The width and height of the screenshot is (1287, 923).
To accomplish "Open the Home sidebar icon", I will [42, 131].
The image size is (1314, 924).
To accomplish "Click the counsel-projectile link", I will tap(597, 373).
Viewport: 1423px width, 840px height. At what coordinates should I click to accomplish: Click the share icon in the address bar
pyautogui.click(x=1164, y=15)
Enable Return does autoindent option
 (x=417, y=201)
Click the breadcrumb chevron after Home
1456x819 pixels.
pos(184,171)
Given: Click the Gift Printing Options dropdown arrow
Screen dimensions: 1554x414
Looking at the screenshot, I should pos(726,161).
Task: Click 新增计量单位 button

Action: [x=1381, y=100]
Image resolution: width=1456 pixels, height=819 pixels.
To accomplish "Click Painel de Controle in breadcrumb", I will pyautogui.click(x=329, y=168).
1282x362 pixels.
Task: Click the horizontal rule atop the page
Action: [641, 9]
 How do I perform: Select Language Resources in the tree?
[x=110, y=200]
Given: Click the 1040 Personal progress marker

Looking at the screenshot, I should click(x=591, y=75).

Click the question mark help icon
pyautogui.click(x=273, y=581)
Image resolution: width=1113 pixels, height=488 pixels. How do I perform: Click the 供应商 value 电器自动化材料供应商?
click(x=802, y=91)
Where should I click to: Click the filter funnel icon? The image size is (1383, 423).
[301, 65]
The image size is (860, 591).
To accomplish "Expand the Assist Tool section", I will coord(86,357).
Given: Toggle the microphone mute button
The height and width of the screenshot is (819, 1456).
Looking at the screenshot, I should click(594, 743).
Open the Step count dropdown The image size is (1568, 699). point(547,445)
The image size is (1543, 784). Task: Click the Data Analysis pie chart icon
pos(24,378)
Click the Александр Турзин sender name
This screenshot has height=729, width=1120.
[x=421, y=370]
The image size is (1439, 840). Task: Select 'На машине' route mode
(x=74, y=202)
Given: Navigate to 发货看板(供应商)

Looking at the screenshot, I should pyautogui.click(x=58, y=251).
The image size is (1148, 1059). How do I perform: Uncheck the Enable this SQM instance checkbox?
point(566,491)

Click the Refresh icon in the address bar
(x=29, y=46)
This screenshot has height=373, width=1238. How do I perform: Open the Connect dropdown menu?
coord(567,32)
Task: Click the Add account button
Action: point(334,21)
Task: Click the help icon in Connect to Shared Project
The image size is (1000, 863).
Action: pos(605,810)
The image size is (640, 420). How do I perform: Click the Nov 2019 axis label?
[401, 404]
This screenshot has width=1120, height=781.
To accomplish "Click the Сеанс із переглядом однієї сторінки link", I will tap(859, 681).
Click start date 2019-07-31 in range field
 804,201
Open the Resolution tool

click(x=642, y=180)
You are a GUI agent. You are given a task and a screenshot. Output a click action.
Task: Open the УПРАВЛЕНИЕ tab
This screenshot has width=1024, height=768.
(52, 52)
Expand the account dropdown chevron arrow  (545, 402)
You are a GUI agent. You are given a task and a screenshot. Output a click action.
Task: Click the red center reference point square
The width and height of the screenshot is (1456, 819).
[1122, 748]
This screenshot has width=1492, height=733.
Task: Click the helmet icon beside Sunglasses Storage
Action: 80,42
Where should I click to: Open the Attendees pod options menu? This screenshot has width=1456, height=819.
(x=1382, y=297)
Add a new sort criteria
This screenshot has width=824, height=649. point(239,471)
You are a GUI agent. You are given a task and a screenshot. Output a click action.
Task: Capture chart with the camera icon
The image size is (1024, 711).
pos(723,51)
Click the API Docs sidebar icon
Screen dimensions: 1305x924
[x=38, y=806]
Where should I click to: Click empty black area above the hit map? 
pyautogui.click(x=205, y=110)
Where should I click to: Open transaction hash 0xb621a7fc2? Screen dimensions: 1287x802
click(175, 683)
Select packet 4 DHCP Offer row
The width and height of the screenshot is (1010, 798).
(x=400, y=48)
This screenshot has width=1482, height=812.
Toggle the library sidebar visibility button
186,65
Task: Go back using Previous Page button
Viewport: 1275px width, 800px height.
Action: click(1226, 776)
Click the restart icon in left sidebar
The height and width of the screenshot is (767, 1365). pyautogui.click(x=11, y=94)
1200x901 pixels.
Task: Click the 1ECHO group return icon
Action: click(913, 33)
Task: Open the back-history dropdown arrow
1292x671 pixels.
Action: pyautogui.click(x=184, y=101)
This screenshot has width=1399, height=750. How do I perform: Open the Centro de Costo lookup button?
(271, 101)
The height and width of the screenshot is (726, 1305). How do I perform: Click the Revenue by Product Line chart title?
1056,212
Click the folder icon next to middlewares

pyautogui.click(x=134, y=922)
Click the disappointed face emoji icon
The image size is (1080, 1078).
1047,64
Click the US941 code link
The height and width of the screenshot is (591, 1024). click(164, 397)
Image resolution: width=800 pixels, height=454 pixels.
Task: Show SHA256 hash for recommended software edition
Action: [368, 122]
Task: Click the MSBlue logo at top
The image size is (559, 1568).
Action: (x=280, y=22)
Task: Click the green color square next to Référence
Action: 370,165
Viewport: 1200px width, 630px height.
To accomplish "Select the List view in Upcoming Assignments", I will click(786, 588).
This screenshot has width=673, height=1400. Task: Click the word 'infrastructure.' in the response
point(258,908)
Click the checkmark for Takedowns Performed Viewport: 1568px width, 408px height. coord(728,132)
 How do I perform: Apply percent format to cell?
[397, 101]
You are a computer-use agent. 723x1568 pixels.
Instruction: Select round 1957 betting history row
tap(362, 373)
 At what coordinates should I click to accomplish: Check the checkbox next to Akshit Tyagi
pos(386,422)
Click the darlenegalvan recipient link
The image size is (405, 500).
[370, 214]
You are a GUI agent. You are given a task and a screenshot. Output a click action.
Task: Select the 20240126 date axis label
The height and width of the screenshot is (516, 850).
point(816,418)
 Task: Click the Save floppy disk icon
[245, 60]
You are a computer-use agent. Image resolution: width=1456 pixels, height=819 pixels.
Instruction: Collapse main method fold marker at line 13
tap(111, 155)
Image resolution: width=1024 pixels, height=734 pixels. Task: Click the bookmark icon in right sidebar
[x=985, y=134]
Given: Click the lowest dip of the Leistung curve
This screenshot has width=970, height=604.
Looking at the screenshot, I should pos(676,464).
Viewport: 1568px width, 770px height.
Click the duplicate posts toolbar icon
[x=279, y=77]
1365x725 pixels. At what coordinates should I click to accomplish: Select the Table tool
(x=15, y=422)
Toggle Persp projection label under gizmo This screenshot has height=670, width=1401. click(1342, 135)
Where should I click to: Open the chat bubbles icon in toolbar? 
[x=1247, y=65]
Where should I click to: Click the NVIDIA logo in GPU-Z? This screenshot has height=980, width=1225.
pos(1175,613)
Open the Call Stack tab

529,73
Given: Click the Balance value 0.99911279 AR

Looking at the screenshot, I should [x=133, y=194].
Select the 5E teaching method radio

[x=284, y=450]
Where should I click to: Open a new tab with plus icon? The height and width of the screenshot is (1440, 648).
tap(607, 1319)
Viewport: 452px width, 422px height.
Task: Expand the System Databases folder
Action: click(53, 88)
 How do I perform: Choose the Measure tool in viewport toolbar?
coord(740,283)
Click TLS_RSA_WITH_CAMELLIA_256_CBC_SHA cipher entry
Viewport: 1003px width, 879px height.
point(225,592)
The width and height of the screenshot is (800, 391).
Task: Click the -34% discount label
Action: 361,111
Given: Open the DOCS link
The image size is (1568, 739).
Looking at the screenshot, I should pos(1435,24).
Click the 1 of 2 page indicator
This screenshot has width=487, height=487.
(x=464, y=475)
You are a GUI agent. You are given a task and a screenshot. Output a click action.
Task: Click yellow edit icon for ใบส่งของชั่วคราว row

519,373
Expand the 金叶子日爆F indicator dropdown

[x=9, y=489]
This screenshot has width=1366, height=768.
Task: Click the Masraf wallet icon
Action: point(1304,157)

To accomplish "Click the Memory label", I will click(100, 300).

━━━

Set exercise: Echo every line between the one containing "Where should I click to: Open a" and the one containing "coord(740,283)", inclusive, with no changes.

Exercise solution:
Where should I click to: Open a new tab with plus icon? The height and width of the screenshot is (1440, 648).
tap(607, 1319)
Viewport: 452px width, 422px height.
Task: Expand the System Databases folder
Action: click(53, 88)
 How do I perform: Choose the Measure tool in viewport toolbar?
coord(740,283)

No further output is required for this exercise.